SOURCE PASSAGE »
/---

It isn't offensive to me, though I can see how in a context where it WAS used to insult, it obviously will be, just like any other word. So I couldn't really choose #1.

But getting ballistic just because someone uses a word is a completely different matter. Just because something is insulting doesn't make raging at it any less ridiculous.


----------



## slydude851 (Jul 17, 2010)

I used to use the word before I realised I really was gay.  Now I completely stray away from even thinking about it and when other people say it, it makes me kind of frown in distaste.  I don't say anything though.


----------



## Ibuuyk (Jul 17, 2010)

As said in the other thread, it's just a word & words shouldn't have that big a power.


----------



## Willow (Jul 17, 2010)

I could really care less

There are worse things I could be called 

"Furfag" isn't so big on my list


----------



## Stargazer Bleu (Jul 17, 2010)

Ibuuyk said:


> As said in the other thread, it's just a word & words shouldn't have that big a power.


 
It only a big power when people let it be.
I know depending on who its coming from can make it easy to shrug off than others.


----------



## LizardKing (Jul 17, 2010)

You can smoke fags too

p_o


----------



## Ibuuyk (Jul 17, 2010)

Stargazer Bleu said:


> It only a big power when people let it be.


 
Which means the majority of people, alas.


----------



## Aleu (Jul 17, 2010)

I just realized i never use the word "fag" unless it's a suffix. Huh.


----------



## Tabasco (Jul 17, 2010)

Gay community, oversensitive and irrational? No. o:


----------



## Kangamutt (Jul 17, 2010)

Yeah, no. Not offended. The word has been used so much to encompass a whole slew of meanings nowadays, not just homosexuals.


----------



## Tycho (Jul 17, 2010)

Blues said:


> Gay community, oversensitive and irrational? No. o:


 
*"Butthurt" anal sex joke goes here*


----------



## Fenrari (Jul 17, 2010)

WillowWulf said:


> I could really care less
> 
> There are worse things I could be called
> 
> "Furfag" isn't so big on my list


 
I'll have to agree with you on that one... adding the word fur infront of it seems to turn off the negativity for some reason.


----------



## Grimfang (Jul 17, 2010)

I can't really take much offense to the word "fag". Maybe if my parents used it, sure. But beyond that, I couldn't take offense from the term.

One place I frequent is the LGBT section of Reddit, and there are some really sensitive people there on the term. I got downvoted to hell for suggesting that it's not such a big deal anymore, but maybe all the downvotes came from Nigeria or some place that sentences people to death for homosexuality.

\---

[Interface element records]

/---

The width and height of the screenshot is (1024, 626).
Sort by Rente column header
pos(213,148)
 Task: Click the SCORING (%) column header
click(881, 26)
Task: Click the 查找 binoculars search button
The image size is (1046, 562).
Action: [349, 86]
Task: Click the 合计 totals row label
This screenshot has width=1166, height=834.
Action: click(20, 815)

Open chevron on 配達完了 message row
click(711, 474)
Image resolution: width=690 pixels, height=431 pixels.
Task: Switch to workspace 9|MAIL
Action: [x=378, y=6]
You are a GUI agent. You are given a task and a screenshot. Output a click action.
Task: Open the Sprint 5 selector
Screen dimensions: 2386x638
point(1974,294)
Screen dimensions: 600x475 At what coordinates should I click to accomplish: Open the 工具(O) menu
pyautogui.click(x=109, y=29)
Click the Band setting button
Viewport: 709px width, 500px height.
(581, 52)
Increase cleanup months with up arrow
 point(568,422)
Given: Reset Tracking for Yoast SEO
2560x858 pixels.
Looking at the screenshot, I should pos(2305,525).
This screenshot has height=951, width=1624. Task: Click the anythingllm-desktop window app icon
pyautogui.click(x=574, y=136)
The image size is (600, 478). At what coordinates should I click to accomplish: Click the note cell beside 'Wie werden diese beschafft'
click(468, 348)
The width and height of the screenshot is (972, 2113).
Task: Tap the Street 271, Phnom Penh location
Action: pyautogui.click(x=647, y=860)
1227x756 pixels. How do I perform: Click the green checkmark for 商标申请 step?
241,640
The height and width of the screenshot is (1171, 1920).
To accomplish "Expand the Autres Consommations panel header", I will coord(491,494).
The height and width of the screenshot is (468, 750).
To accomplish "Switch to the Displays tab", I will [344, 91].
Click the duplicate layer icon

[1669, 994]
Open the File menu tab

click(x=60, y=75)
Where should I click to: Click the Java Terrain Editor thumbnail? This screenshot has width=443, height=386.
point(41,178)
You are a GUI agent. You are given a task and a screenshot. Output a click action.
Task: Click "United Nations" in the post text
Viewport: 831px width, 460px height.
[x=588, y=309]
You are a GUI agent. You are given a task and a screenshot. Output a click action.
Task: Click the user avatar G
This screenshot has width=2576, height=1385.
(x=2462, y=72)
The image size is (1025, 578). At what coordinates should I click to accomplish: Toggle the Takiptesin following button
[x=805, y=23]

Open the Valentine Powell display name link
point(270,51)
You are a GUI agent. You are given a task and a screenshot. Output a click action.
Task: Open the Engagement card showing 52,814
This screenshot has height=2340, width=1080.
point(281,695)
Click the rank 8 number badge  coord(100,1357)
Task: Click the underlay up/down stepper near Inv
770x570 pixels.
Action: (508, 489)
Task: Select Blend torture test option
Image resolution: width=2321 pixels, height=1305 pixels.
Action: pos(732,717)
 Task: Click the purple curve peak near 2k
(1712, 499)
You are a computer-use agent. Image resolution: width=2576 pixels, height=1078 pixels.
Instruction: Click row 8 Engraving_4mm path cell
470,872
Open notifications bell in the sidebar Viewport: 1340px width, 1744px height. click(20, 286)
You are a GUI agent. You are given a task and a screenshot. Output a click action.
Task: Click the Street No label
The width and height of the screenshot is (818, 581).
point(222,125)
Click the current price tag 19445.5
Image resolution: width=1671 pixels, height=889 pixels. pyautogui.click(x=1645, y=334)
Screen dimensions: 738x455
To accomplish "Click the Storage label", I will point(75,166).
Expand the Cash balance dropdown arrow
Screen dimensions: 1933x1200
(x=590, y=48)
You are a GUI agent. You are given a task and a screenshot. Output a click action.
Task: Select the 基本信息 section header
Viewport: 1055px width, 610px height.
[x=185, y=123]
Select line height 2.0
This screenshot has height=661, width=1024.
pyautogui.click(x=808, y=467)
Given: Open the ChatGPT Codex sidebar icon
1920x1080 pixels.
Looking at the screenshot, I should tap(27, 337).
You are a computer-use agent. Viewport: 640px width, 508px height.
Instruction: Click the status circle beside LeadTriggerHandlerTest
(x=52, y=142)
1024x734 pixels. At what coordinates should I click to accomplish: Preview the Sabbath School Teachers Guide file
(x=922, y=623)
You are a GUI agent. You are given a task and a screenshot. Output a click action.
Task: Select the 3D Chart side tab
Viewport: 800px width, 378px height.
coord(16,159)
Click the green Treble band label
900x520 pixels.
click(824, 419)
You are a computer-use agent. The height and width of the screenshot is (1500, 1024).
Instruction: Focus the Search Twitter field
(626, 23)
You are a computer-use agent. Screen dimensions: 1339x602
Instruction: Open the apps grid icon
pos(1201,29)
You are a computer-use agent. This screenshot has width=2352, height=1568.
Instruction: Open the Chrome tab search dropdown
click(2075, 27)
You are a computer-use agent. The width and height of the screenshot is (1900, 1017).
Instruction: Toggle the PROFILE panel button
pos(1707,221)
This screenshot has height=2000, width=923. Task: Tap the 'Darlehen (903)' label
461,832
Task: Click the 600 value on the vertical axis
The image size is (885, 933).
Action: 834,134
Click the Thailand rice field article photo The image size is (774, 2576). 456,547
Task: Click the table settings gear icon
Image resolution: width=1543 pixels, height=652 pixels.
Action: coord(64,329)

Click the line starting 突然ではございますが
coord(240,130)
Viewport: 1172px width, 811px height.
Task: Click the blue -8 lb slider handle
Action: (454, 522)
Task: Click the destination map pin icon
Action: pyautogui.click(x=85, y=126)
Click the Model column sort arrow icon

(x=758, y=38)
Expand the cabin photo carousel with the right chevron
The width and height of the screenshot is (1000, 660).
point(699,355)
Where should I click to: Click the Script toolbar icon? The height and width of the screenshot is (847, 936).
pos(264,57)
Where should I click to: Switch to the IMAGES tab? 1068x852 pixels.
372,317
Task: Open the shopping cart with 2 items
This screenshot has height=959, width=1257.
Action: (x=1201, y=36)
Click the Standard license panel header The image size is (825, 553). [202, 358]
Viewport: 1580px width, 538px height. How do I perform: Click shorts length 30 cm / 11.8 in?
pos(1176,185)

\---

OBJECTIVES »
• a. In the forum thread, which site's LGBT section does Grimfang say he frequents?
• b. Output everything in the forum thread from "But getting ballistic" down to "any less ridiculous.".
The rows play no part in what follows.

SOLUTIONS »
• a. Reddit

• b.
But getting ballistic just because someone uses a word is a completely different matter. Just because something is insulting doesn't make raging at it any less ridiculous.